Secretary-General of the Social Democratic Party
- In office 15 November 1992 – 19 February 1995
- President: Aníbal Cavaco Silva
- Preceded by: José Falcão e Cunha
- Succeeded by: Eduardo Azevedo Soares

Member of the Assembly of the Republic
- In office 27 October 1995 – 24 October 1999
- Constituency: Leiria
- In office 4 November 1991 – 26 October 1995
- Constituency: Castelo Branco

Personal details
- Born: José Manuel Nunes Liberato 16 August 1951 (age 74) Lisbon, Portugal
- Party: Social Democratic Party
- Occupation: Politician
- Profession: Economist

= José Nunes Liberato =

Portuguese politician (born 1951)

José Manuel Nunes Liberato (born 16 August 1951) is a Portuguese politician and economist who served as Chief of the Civilian House of President Aníbal Cavaco Silva from 2006 until 2016. He also served as Secretary-general of the Social Democratic Party from 1992 until 1995, and as a member of the Assembly of the Republic from 1991 until 1999.

== Biography ==
Nunes Liberato was born in Lisbon, in 1951, studying economics in the Higher Institute of Economic and Financial Sciences of the Technical University of Lisbon.

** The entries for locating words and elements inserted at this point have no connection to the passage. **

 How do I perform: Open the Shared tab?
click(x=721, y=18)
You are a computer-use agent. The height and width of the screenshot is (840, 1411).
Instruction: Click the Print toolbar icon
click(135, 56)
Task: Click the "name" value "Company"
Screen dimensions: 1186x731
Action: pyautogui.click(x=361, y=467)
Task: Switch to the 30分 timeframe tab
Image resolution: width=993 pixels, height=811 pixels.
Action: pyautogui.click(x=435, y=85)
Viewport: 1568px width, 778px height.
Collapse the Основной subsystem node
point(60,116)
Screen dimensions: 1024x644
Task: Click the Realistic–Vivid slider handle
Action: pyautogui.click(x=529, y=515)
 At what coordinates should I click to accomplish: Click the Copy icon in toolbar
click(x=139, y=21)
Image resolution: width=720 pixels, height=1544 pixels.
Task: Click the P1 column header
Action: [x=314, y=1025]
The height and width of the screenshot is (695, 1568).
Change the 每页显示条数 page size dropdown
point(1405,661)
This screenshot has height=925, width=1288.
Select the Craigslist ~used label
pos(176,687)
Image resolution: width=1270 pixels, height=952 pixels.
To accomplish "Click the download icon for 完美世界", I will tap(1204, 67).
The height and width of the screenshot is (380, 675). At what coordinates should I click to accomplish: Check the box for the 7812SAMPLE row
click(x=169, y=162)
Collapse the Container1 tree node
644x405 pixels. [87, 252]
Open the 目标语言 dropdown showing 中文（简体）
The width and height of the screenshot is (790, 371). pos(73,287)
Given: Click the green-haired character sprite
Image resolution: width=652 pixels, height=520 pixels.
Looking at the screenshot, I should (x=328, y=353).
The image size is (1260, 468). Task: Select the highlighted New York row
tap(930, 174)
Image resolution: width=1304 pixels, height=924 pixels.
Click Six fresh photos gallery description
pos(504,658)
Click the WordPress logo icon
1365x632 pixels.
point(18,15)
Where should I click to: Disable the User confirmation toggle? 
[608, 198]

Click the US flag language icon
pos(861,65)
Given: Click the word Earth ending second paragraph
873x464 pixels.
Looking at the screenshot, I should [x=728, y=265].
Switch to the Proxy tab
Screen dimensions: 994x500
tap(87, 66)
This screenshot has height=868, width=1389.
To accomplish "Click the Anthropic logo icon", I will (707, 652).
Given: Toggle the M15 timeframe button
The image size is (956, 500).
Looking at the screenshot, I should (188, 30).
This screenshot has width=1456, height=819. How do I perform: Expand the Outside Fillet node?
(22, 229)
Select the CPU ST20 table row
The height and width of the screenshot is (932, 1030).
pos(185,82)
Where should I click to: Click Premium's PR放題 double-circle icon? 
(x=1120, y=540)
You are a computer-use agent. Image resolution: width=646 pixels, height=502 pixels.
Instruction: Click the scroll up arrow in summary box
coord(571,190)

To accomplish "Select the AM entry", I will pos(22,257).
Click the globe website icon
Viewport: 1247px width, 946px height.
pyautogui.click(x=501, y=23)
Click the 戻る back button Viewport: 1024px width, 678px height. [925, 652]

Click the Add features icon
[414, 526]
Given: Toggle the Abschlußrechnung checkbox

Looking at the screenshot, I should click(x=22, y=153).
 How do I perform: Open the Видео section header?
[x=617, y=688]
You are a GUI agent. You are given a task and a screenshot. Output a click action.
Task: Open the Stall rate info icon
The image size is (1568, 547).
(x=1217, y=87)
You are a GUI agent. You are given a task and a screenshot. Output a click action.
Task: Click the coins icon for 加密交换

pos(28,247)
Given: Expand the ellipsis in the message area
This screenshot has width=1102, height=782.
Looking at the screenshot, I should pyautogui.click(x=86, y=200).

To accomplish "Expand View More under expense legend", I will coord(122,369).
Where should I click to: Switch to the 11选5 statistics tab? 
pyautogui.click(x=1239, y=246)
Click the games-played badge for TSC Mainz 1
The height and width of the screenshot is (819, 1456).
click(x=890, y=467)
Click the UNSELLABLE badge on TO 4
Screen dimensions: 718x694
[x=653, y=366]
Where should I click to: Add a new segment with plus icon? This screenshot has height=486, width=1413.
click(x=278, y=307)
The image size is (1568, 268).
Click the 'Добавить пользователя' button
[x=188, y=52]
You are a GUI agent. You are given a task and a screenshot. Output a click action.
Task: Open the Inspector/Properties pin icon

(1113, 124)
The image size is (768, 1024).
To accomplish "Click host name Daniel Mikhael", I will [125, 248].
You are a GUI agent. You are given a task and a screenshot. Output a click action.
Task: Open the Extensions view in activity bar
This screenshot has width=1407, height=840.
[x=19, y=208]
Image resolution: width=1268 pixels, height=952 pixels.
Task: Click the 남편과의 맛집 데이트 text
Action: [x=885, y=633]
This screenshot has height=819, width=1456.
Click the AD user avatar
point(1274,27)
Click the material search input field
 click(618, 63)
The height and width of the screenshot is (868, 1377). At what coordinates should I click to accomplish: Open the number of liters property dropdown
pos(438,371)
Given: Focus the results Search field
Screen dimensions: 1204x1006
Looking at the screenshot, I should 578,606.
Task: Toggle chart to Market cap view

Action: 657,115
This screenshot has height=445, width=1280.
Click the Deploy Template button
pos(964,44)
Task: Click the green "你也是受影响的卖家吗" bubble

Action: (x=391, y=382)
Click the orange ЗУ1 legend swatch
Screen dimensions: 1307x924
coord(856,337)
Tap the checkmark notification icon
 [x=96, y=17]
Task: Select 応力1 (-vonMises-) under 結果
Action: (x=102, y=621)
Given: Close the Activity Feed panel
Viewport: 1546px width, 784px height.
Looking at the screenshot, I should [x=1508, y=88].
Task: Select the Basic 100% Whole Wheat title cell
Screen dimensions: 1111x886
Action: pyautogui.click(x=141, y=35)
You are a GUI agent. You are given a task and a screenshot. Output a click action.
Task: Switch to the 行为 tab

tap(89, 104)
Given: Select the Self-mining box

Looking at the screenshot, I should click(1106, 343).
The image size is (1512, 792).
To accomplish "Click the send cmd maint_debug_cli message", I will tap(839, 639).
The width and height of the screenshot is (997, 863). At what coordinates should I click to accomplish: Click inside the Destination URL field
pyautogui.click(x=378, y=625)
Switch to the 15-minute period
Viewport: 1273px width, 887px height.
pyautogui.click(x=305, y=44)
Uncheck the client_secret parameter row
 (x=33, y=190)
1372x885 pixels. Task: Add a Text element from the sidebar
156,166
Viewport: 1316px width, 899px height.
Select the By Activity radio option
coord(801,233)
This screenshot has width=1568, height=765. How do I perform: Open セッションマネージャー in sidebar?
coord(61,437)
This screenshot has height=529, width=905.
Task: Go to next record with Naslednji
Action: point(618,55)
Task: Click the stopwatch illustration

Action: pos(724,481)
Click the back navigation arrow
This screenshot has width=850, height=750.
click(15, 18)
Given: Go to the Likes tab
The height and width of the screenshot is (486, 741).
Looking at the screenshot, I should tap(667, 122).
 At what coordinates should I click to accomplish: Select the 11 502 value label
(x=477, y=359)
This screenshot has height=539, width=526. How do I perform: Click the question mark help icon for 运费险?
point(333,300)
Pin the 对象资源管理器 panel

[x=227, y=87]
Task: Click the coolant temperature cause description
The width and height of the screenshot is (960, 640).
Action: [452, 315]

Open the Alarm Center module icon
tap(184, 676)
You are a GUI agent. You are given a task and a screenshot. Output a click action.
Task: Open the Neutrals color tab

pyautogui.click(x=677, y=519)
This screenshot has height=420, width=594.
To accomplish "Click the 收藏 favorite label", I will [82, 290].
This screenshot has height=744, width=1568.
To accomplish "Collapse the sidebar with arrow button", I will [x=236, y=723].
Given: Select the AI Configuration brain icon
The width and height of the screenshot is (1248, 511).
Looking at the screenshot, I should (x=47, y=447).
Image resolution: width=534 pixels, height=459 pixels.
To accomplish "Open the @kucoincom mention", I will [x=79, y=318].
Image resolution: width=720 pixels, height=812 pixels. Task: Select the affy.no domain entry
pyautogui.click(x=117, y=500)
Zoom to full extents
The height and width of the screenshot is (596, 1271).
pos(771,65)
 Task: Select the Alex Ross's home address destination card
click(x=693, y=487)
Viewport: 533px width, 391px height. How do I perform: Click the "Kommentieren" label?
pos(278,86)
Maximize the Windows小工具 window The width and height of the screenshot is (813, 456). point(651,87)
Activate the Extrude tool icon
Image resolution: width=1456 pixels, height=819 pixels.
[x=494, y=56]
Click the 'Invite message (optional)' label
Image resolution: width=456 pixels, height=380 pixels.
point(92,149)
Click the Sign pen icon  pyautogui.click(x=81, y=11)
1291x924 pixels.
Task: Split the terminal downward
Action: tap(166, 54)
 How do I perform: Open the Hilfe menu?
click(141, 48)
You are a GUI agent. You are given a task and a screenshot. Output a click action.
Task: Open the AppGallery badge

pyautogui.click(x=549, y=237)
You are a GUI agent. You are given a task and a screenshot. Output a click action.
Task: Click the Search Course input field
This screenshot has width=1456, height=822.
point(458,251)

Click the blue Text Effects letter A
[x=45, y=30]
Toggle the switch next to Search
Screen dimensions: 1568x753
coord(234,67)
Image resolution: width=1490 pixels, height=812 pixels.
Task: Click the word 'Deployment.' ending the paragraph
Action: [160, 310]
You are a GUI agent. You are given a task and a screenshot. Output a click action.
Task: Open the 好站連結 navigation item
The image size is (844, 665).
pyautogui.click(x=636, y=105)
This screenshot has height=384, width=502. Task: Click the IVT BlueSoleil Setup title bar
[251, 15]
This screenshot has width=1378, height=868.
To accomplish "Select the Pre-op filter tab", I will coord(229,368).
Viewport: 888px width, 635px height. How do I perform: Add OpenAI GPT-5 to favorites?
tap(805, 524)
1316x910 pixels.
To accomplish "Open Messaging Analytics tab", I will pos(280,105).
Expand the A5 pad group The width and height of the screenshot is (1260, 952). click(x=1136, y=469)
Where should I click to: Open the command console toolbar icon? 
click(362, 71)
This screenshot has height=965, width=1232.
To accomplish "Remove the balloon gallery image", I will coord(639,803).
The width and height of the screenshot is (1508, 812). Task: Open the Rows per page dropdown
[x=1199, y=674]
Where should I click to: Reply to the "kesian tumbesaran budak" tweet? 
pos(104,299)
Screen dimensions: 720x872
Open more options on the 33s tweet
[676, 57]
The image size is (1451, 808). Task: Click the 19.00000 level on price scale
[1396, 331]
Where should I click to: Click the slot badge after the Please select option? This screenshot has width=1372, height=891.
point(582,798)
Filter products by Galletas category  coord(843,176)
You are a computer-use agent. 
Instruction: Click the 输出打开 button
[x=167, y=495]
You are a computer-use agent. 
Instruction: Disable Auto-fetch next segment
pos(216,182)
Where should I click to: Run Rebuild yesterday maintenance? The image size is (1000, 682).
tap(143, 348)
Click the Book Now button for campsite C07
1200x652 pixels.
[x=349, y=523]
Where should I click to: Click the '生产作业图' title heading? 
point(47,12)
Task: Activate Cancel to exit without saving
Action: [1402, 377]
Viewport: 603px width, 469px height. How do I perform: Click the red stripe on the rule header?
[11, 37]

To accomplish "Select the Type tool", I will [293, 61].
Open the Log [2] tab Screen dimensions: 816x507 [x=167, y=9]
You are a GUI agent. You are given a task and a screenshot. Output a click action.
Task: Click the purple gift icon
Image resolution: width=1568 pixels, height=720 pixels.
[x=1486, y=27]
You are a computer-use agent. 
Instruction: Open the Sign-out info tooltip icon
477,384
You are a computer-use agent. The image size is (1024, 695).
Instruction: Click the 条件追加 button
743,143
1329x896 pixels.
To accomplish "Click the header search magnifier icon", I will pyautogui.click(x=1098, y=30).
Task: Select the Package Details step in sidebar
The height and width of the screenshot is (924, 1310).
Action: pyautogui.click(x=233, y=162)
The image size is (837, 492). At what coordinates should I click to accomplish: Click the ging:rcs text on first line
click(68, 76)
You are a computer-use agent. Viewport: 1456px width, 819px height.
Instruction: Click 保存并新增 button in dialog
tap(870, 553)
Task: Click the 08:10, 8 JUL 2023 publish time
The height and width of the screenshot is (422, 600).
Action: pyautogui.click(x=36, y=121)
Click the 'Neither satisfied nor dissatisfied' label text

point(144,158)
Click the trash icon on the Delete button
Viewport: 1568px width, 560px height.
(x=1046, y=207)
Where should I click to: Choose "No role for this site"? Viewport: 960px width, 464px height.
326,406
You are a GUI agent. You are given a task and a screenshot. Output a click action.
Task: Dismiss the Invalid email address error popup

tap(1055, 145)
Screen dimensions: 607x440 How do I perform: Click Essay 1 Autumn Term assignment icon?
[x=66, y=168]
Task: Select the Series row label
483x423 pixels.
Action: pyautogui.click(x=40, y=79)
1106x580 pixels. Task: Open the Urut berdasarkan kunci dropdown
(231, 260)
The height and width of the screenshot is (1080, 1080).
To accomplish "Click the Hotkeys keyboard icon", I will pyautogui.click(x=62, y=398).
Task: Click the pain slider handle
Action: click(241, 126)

From 1979 until 1984, he was a part of the regional government of the Azores under João Bosco Mota Amaral, as Regional Under Secretary for Planning.

In 1985, he was invited to join Aníbal Cavaco Silva's first government as Secretary of State for Local Administration and Spacial Planning.

In 1992, following a party congress that re-elected Cavaco Silva as the President of the party, Nunes Liberato was elected as Secretary-general of the party, the second-in-command. After his election, he resigned as secretary of state and assumed his office as a member of the Assembly of the Republic, to which he was elected in the 1991 legislative election.

Following Cavaco Silva's departure from the leadership of the party, he was succeeded in the post of Secretary-general of the party by Eduardo Azevedo Soares, staying in parliament until 1999.

Following Cavaco Silva's election as President in 2006, Nunes Liberato was appointed as his Chief of the Civilian House, staying in office throughout both terms until 2016.

In 2024, he became the President of the Portuguese Center for Foundations.

He was appointed as Chancellor of the National Orders by President António José Seguro in 2026, succeeding Manuela Ferreira Leite.